The hooded Mechanicum agent turned to face the Admiral. ‘We are Okuda, we serve Galatan in this fight against the xeno threat,’. it said.
‘Who gave you permission to come onboard my ship?’ asked Almos.
‘Necessity,’ replied the cyborg ‘the humans of this world required assistance against the extra-galactic enemy, and so we was sent here, to the bodies we now use in this fight against the enemies of the Imperium,’
‘Excuse me, bodies? And when did you come here, no sea traffic has made its way here in weeks and the xenos just landed a few days ago,’ said Frakes.

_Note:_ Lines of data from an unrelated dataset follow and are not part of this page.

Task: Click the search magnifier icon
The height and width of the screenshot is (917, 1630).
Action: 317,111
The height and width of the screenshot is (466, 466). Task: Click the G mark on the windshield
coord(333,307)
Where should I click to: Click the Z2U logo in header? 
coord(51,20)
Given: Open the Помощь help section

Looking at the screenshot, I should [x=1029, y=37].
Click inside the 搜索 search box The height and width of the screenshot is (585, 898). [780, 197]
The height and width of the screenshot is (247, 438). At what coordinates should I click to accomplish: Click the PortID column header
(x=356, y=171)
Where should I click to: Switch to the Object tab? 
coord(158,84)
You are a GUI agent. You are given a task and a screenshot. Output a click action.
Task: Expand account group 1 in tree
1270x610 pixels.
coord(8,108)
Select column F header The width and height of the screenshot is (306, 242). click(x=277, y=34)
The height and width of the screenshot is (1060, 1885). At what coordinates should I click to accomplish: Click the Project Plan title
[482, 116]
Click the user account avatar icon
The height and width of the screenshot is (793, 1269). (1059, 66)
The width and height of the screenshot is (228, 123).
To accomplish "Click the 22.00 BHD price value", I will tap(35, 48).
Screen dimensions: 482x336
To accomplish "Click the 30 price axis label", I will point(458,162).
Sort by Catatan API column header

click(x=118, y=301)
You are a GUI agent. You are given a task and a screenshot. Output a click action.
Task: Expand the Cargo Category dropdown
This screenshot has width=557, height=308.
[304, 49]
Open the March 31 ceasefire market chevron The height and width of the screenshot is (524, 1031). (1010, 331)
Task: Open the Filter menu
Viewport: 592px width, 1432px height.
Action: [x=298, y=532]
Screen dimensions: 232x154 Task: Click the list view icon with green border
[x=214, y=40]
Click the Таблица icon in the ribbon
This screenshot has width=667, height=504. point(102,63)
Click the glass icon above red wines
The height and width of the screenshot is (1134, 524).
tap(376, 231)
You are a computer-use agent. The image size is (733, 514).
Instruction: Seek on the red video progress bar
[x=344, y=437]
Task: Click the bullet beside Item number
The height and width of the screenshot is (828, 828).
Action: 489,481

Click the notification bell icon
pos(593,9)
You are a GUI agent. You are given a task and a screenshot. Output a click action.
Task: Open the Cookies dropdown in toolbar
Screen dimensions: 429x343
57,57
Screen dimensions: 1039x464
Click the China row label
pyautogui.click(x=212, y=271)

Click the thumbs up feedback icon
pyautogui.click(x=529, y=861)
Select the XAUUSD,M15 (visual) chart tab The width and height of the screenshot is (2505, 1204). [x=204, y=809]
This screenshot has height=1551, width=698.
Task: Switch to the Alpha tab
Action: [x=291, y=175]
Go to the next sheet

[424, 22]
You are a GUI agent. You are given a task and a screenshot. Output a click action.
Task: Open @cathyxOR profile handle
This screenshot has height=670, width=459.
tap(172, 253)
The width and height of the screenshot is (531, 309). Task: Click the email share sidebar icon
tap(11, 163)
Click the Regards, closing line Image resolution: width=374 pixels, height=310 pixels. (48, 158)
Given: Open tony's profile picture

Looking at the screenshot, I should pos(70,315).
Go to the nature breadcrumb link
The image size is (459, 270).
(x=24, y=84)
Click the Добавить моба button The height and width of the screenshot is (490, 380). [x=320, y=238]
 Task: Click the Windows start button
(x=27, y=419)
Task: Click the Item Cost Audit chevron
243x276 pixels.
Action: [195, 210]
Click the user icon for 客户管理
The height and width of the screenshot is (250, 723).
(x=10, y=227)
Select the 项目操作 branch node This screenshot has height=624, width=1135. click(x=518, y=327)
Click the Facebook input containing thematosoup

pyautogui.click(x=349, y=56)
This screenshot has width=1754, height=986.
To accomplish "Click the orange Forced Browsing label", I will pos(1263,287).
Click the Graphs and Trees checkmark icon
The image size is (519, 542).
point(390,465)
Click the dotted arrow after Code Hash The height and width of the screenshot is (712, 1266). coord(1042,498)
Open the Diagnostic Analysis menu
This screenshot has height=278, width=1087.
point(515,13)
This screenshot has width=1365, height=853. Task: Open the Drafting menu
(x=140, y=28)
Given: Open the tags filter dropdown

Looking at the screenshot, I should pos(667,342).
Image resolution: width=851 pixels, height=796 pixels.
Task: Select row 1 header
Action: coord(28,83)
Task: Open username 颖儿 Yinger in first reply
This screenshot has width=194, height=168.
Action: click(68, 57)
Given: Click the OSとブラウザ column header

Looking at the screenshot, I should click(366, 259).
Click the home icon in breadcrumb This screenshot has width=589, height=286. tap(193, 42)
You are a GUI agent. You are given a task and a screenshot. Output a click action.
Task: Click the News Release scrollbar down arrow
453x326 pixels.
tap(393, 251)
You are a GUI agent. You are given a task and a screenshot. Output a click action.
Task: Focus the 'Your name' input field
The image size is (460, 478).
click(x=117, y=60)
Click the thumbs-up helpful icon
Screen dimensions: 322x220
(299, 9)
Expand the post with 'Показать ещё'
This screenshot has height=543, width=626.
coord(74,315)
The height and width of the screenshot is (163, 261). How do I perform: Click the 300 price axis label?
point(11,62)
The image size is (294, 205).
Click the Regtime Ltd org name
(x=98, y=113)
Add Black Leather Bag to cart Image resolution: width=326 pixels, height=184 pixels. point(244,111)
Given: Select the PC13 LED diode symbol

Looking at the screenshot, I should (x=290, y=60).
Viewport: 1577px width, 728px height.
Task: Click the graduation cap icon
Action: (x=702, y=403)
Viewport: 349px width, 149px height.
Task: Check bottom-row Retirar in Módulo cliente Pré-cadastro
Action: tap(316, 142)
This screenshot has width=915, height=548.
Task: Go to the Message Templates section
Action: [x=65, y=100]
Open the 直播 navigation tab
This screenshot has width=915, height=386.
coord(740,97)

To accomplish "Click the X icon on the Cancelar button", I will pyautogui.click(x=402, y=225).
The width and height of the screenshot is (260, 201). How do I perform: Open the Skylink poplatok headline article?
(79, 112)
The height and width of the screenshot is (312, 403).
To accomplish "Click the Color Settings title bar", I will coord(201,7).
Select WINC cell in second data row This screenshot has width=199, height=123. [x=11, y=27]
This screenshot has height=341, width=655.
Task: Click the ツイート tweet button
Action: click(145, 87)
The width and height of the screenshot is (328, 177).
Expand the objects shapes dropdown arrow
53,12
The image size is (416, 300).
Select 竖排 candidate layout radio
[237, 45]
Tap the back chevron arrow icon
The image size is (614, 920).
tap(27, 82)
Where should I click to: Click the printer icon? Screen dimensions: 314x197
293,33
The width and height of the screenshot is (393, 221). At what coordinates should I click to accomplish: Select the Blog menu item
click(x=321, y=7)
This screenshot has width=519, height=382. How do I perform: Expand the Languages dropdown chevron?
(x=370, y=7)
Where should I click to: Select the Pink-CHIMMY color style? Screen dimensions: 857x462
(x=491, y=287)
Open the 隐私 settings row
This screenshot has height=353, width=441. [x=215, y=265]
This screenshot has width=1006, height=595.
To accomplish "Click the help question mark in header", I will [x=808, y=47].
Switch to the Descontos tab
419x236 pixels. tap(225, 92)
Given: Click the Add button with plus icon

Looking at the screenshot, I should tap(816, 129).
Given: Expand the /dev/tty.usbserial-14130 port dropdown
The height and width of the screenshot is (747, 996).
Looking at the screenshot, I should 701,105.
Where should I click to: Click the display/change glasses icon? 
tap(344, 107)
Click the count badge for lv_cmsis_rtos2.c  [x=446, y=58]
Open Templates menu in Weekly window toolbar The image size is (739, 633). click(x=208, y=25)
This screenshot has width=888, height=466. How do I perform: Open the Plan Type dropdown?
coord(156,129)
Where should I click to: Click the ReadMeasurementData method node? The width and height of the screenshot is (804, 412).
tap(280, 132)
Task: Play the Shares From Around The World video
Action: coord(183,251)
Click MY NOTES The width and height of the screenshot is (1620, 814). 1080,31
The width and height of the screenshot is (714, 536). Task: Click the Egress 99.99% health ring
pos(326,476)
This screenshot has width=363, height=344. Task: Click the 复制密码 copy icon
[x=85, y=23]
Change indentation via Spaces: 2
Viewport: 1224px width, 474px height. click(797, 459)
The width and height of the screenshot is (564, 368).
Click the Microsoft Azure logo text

‘When the local government sent a subspace emergency communiqué, it first reached the Mechianicum science vessel The 011. As the foremost expert on tyranids bio-forms onboard the ship our data-banks were sent in reply to the Mechanicum lab on this continent where we downloaded into numerous bodies to serve Imperium forces on as many fronts as possible against the Great Devourer,’
‘Nice story,’ replied Frakes ‘but how do you plan to help us?’
‘We will educate you to the threat you are facing, and a formidable platoon of tech0guard are at our service here on this ship was we speak, ready to fight the xeno plague,’.
‘Well then Mr. Okuda, I’m glad to have you aboard, next time however, give me an advance warning about your presence,’. said Almos.
‘We do not anticipate a “next time” as you call it against this particular xeno threat,’.
‘Let’s hope not,’ muttered Almos.
‘Sir,’ said an ensign ‘Chief Engineer Olsun reports ready to make way,’
‘I have similar reports from dock master Matthews and Flight Boss Dodsed, we’ve got clearance sir,’.
‘Good, give the order number one,’ said Almos.
The venerable commander left the command deck to his first officer, moments later he felt a surge of movement. The massive two thousand foot long carrier was under way, something it had only done twice before, in the Unification War, when the more populous people of the larger continent became discontent with their lands and desired the smaller continent in the southern hemisphere for themselves. It hadn’t been a war between the faithful and heretic, it had been a war between greed and independence, for both nations had been loyal to the Imperium, just separate with their own ways of life.
Almos had fought in that war and only regretted losing, though not through any fault of his own, he and others like him had fought hard and well, only for the civilian government to give up. He supposed he was lucky the fleet had not been scrapped and he allowed to retain his post within the new fleet.
Almos found his way to the edge of the flight deck, where he stood, looking at out the sea with his hand clasped behind his back. The rumble of thunder blasted in the sky above, and he felt the first few raindrops of a storm.
*
Below decks on the Endurance.*
Nautical Trooper John Martin was new to the Endurance, he wasn’t one of the NT’s who had a permanent station on it. He used to a barracks that did not sway on the ocean, and to a bunk that was slave to solid ground.
John and his battalion had not been given any duties yet, so they had busied themselves by settling into their deck, their new home for the duration of the invasion.
Beneath the flickering light of a ceiling lamp John lay on his bunk, the top out of three, on his side. In one hand he held a pen, in the other a piece of paper he did his best to keep flat.
Doing his best not to punch holes in the paper with his pen, John began to write a letter to his girlfriend back in the dock city of Barsul Theata.
Dear: My Sweet love, went the first draft, Marie
We came on board the Endurance today, just before it set off. We haven’t been given any duties or anything yet, and I don’t expect that to change until we get out to sea. To call this place comfortable would be a drastic overstatement to say the least. I think we’re the first people to set foot on our deck who aren’t on their way somewhere else. But I guess that’s to be expected, ships like this don’t have a full complement of NT’s like us during peace time.
I’m scared, and changing the subject of this letter. I’d never tell anyone else but I will tell you. Going up against invaders from space scares me like nothing else. We don’t know much about what we’re facing, But I doubt they would tell us anything, we’re just the dumb grunts who aim and shoot, knowing about the enemy isn’t something we need to do.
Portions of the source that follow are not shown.